_Written exercise_: Please update the stretch of lines from the one containing "You are a computer-use agent. Viewport: 960px" through the one containing "click(932, 51)" by changing "Log Off" to "Sign Out", and give back only those lines with nothing else altered.

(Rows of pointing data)
[start]

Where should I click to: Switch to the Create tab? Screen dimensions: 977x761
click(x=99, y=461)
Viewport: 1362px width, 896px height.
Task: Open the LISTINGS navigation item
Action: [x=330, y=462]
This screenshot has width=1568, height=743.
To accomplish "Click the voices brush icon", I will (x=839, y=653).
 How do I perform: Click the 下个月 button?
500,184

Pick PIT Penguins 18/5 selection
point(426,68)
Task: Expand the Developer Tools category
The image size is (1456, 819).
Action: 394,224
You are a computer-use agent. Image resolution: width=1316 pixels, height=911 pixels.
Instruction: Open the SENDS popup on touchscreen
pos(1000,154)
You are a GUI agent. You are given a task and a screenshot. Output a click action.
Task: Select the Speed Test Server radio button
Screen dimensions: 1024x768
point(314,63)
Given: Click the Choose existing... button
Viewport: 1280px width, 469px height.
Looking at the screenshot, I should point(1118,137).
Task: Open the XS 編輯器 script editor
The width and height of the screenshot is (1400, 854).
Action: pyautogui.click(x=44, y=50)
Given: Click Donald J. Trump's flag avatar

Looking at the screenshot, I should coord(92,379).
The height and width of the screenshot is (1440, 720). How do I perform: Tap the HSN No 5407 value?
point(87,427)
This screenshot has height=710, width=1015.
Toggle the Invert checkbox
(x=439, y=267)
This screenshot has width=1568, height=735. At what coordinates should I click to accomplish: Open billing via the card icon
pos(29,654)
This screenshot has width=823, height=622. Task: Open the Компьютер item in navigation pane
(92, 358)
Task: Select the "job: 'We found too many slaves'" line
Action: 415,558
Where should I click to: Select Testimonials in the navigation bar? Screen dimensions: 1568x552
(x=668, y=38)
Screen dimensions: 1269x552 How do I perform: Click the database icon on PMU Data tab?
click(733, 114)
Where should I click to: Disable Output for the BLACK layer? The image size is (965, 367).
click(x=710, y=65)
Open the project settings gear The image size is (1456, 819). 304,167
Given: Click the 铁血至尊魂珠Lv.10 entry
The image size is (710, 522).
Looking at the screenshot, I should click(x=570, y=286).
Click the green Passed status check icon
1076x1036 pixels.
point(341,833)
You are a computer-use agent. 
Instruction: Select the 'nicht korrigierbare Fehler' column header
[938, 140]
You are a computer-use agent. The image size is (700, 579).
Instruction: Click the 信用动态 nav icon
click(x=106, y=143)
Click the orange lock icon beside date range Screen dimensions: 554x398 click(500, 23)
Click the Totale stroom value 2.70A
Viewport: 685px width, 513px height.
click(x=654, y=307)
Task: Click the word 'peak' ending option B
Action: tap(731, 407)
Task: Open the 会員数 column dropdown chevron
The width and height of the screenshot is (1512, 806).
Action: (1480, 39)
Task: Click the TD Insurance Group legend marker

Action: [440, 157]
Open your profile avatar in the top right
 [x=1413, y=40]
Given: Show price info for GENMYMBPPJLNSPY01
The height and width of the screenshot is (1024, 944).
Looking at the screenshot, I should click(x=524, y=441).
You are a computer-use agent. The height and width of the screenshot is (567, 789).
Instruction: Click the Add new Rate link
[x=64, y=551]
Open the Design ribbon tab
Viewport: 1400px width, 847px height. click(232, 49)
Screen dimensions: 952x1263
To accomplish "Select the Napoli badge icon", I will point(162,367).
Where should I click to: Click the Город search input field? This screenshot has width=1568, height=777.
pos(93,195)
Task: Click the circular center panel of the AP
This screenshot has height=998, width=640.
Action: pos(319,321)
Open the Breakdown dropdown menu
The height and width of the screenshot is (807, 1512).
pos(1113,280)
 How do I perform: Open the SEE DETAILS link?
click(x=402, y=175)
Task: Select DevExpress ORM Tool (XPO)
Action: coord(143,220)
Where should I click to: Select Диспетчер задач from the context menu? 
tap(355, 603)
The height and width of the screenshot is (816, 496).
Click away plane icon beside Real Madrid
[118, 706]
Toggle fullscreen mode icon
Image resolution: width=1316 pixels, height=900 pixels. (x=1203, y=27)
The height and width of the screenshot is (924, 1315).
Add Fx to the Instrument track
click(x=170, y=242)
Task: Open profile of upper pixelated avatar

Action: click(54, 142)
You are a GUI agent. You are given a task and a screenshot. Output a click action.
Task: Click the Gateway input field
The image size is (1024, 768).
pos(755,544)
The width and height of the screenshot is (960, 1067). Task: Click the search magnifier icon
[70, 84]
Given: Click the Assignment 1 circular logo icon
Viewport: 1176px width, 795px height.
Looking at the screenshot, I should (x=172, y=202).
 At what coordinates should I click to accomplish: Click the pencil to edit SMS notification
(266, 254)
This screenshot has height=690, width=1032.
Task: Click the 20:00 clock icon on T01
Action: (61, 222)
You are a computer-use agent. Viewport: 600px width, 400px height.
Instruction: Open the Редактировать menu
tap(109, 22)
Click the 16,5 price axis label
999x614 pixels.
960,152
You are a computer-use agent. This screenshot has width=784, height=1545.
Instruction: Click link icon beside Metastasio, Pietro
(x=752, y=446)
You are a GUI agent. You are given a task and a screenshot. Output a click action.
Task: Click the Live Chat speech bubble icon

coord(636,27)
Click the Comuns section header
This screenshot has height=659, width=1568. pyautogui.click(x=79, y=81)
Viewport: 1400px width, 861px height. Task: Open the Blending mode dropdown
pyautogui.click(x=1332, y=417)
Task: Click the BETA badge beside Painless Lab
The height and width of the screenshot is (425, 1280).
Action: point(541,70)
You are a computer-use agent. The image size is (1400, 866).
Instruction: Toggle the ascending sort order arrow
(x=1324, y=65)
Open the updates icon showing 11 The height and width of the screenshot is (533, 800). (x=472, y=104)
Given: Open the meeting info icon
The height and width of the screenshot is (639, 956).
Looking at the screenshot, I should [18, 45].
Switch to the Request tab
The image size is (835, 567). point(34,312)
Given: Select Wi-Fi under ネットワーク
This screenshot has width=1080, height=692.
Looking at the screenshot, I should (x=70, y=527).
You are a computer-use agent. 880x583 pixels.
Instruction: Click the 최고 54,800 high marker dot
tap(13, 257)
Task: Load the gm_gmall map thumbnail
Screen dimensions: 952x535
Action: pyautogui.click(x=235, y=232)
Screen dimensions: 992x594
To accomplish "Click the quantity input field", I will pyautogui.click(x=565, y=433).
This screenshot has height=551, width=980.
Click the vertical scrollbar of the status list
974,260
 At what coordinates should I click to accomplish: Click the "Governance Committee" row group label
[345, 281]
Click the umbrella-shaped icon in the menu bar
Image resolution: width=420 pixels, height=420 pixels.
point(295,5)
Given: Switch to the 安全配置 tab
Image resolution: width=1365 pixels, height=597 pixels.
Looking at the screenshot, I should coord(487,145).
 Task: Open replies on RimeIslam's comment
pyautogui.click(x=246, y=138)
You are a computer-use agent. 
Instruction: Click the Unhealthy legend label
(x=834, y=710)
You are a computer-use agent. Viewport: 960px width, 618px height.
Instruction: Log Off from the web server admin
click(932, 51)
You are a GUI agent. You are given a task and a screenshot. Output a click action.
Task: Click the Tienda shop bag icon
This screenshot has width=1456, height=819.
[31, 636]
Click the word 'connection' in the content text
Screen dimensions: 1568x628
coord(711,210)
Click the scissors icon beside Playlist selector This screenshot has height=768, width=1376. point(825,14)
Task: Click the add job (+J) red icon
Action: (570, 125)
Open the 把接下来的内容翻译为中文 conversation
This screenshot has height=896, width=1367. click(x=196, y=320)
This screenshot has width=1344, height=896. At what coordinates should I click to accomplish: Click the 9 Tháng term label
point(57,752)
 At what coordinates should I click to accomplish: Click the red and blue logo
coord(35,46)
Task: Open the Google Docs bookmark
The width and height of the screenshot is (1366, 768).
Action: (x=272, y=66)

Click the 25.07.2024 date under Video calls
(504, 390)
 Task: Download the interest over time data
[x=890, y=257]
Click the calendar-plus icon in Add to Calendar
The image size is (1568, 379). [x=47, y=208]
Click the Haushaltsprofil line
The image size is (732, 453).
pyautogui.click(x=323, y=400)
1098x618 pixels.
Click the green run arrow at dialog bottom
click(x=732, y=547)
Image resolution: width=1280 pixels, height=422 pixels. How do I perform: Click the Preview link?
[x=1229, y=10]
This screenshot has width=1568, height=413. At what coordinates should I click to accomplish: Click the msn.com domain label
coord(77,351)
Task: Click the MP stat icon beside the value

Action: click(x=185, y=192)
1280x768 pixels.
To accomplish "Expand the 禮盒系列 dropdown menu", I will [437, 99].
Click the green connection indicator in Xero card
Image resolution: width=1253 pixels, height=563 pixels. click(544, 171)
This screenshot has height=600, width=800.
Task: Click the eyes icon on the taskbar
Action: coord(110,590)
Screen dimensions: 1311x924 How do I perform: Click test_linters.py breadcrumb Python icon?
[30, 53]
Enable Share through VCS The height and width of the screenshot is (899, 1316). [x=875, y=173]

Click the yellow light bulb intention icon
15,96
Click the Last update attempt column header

[end]

_Response below_:
You are a computer-use agent. Viewport: 960px width, 618px height.
Instruction: Sign Out from the web server admin
click(932, 51)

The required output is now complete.